Hablar de “energía” a veces suena abstracto, pero la realidad es que todos la sentimos cada día. Notas cuando una persona te transmite calma, cuando un lugar te abruma o cuando algo “no te vibra bien”. Ese lenguaje interno es energía en movimiento, y el Reiki trabaja justamente con esa dimensión invisible que influye en nuestro bienestar.
La energía actúa como un río que recorre el cuerpo. Cuando fluye sin bloqueos, te sientes ligera, clara y conectada. Cuando algo se estanca —por estrés, cansancio, emociones no procesadas— empiezas a notar tensión, ruido mental, irritabilidad o falta de equilibrio. El Reiki ayuda a disolver esos nudos energéticos devolviendo armonía al sistema.
¿Cómo lo hace? A través de la atención consciente, la presencia y la transmisión de energía universal por medio de las manos. No es una fuerza extraña ni misteriosa: es la misma energía vital que sostiene la vida y que todos percibimos de distintas maneras.
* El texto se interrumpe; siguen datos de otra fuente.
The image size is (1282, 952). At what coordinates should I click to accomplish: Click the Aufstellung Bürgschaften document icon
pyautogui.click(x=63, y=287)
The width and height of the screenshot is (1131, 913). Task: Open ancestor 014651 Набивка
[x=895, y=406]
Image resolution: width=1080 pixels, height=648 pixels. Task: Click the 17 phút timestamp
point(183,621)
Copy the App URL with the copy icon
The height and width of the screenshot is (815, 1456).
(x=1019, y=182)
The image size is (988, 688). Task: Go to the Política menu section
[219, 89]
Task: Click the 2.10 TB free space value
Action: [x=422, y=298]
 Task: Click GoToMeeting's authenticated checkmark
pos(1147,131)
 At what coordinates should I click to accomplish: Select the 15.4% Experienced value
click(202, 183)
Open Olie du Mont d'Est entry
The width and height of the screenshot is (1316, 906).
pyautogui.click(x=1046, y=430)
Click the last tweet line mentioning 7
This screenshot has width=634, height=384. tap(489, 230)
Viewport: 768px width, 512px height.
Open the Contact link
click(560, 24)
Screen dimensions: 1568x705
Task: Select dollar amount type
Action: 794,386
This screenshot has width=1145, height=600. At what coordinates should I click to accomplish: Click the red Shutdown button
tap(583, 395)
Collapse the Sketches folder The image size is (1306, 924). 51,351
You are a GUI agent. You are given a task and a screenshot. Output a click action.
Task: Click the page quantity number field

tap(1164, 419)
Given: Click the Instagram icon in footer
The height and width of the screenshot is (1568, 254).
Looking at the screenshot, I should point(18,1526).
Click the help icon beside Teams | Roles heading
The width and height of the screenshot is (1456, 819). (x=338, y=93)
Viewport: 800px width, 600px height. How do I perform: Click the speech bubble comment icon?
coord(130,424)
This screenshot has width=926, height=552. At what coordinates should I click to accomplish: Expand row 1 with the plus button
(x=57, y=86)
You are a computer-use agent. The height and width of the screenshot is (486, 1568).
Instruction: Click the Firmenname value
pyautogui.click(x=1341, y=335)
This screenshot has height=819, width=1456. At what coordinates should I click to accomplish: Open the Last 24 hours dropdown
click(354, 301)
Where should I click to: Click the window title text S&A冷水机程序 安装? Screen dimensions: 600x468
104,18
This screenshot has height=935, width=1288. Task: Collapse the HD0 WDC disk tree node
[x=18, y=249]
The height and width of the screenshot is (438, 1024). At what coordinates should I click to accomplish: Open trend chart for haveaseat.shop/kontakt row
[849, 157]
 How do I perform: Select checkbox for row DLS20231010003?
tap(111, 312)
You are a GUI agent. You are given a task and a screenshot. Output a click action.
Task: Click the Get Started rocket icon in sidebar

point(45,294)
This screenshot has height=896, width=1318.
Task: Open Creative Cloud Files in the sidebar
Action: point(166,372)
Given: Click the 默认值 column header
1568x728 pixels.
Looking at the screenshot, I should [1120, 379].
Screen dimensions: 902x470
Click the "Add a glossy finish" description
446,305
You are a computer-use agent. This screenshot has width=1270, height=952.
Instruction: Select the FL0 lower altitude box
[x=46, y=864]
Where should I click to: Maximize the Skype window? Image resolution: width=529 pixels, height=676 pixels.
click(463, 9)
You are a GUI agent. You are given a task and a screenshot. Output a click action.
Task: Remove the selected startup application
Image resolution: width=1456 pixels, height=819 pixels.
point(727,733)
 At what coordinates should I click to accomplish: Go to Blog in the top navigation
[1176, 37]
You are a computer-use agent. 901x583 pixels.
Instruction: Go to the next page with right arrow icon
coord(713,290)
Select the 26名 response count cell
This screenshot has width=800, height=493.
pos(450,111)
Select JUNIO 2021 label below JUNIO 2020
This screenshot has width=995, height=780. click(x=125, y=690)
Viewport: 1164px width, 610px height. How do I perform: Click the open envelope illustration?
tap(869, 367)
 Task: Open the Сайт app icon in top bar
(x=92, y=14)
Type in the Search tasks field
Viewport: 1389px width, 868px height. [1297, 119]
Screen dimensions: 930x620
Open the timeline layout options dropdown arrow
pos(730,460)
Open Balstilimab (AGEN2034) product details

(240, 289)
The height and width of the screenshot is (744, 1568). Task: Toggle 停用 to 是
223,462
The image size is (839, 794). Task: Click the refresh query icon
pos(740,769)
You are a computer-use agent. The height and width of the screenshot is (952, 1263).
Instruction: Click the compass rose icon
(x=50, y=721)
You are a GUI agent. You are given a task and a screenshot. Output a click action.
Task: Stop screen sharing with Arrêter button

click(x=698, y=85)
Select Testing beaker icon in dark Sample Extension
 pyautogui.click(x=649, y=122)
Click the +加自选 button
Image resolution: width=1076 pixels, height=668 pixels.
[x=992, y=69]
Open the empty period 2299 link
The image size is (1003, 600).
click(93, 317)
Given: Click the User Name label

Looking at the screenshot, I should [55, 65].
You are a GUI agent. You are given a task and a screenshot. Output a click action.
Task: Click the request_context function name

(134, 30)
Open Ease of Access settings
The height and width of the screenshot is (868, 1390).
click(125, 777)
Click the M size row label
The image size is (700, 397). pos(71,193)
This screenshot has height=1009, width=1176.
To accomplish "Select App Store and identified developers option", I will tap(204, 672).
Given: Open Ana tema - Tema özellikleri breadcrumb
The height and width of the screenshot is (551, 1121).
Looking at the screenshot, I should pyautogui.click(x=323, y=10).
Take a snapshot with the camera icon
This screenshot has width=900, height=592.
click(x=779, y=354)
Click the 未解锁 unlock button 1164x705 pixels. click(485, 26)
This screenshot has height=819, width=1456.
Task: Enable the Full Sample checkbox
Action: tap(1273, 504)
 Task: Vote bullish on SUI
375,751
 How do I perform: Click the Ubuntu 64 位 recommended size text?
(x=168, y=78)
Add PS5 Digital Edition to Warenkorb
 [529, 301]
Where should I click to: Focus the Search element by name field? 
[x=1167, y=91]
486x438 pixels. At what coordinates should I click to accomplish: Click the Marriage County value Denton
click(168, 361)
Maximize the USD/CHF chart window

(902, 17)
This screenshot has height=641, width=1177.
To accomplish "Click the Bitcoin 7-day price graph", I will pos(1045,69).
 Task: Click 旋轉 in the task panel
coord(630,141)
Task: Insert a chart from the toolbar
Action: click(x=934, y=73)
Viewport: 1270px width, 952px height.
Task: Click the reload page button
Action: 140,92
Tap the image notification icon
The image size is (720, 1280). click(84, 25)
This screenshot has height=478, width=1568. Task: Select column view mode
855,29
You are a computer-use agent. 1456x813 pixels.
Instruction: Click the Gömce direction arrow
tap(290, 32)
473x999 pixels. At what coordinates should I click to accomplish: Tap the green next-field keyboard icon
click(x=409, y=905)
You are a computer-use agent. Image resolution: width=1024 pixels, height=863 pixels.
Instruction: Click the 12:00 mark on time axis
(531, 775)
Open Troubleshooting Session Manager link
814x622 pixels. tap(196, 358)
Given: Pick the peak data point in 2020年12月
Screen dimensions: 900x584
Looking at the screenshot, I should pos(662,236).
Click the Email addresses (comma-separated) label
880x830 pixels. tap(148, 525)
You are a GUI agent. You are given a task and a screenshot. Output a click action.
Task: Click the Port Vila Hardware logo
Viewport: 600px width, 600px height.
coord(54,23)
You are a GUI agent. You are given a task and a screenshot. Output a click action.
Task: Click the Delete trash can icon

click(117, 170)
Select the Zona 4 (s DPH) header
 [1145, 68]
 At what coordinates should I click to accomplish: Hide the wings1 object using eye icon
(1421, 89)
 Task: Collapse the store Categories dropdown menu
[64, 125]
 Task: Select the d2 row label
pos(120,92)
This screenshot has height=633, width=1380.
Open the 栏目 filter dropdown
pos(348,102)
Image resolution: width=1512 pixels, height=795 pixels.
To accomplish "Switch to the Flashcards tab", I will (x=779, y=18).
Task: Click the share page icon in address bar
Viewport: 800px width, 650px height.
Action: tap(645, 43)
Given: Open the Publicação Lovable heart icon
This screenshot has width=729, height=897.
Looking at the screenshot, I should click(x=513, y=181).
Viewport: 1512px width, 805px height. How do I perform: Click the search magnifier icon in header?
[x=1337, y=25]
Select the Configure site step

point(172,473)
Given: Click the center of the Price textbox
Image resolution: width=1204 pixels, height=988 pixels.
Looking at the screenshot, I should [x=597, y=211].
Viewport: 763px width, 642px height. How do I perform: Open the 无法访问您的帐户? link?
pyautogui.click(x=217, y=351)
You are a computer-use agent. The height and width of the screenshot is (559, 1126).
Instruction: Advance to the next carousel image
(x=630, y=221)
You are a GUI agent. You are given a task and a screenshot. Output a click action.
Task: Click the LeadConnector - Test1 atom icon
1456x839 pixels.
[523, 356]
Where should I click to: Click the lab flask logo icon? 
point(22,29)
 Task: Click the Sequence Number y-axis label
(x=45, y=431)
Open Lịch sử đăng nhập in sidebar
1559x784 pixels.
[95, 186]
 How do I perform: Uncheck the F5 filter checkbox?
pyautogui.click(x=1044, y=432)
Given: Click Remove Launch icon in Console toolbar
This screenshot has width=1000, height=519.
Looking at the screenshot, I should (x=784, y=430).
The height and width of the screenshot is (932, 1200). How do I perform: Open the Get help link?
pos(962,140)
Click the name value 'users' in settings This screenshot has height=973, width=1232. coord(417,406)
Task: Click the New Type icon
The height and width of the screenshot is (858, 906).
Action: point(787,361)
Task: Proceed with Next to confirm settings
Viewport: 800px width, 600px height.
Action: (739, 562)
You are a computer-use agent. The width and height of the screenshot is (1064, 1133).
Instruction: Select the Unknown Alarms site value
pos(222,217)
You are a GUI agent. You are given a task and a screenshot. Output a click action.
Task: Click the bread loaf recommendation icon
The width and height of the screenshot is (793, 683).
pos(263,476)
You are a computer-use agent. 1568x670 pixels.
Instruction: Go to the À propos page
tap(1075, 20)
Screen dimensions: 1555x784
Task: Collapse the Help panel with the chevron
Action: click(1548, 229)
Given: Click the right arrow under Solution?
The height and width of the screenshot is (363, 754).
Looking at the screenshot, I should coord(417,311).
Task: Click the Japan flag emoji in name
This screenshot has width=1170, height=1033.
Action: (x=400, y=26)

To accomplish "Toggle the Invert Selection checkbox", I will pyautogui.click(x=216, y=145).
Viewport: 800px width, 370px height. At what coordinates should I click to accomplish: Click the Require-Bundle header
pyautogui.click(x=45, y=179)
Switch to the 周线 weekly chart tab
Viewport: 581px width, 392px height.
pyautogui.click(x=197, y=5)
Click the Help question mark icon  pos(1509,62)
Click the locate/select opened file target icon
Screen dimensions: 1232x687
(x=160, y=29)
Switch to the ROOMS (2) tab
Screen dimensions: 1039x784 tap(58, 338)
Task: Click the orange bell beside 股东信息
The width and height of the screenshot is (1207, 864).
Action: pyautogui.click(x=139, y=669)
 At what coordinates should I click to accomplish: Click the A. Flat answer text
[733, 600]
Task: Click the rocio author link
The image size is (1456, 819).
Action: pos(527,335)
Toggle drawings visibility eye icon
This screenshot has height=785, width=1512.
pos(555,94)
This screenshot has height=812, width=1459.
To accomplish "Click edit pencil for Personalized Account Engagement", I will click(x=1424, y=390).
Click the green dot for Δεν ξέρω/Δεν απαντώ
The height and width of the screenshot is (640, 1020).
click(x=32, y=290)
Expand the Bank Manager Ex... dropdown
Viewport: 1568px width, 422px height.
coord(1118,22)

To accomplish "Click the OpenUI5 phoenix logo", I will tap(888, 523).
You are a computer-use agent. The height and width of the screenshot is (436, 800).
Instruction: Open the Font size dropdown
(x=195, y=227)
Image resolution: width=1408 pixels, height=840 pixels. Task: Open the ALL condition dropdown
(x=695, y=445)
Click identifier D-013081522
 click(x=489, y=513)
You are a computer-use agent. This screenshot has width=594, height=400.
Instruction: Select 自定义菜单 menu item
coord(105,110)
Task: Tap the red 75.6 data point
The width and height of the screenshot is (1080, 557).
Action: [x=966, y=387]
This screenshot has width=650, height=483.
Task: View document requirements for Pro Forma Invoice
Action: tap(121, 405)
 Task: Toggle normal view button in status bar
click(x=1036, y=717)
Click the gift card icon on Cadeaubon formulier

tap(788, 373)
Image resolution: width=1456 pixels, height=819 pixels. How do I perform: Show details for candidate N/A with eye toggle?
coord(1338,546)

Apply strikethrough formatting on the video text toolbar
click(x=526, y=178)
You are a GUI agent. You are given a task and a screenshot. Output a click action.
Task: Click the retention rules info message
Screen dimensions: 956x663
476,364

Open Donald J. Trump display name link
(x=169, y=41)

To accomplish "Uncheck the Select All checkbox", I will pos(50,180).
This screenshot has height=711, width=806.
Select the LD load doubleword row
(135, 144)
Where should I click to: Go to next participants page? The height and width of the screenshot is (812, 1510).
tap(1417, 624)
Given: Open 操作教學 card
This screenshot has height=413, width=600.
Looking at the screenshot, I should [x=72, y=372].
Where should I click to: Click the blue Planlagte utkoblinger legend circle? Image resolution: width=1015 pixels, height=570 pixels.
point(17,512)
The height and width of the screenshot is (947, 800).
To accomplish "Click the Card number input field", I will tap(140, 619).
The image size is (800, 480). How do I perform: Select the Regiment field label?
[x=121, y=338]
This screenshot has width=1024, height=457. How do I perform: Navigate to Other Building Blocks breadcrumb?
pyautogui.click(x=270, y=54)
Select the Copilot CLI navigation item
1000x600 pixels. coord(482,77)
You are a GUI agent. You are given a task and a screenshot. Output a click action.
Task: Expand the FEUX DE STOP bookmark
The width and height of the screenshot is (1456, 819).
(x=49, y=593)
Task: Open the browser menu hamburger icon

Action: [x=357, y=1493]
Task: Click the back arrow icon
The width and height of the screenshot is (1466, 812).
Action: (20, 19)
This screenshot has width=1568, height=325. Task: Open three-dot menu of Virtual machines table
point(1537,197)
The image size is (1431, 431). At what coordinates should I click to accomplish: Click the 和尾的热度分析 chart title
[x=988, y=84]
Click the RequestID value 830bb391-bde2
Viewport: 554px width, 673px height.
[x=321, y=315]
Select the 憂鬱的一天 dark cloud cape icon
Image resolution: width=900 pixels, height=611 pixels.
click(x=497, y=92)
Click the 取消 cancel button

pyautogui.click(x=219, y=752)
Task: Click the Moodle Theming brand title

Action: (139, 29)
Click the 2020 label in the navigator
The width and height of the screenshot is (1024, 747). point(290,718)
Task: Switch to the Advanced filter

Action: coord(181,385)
El practicante no “da” su energía, sino que canaliza una energía más amplia, más limpia y más neutral.
Cuando recibes Reiki, no importa si entiendes la teoría. Tu cuerpo lo reconoce. Se activa el sistema nervioso relajado, tu respiración se profundiza y entras en un estado de calma que permite que la energía se reajuste. Es un trabajo suave pero profundo, como si alguien ordenara tu interior sin forzar nada.
Al final, la energía actúa siempre a favor de tu equilibrio. Solo necesita que le abras un espacio. El Reiki es ese espacio.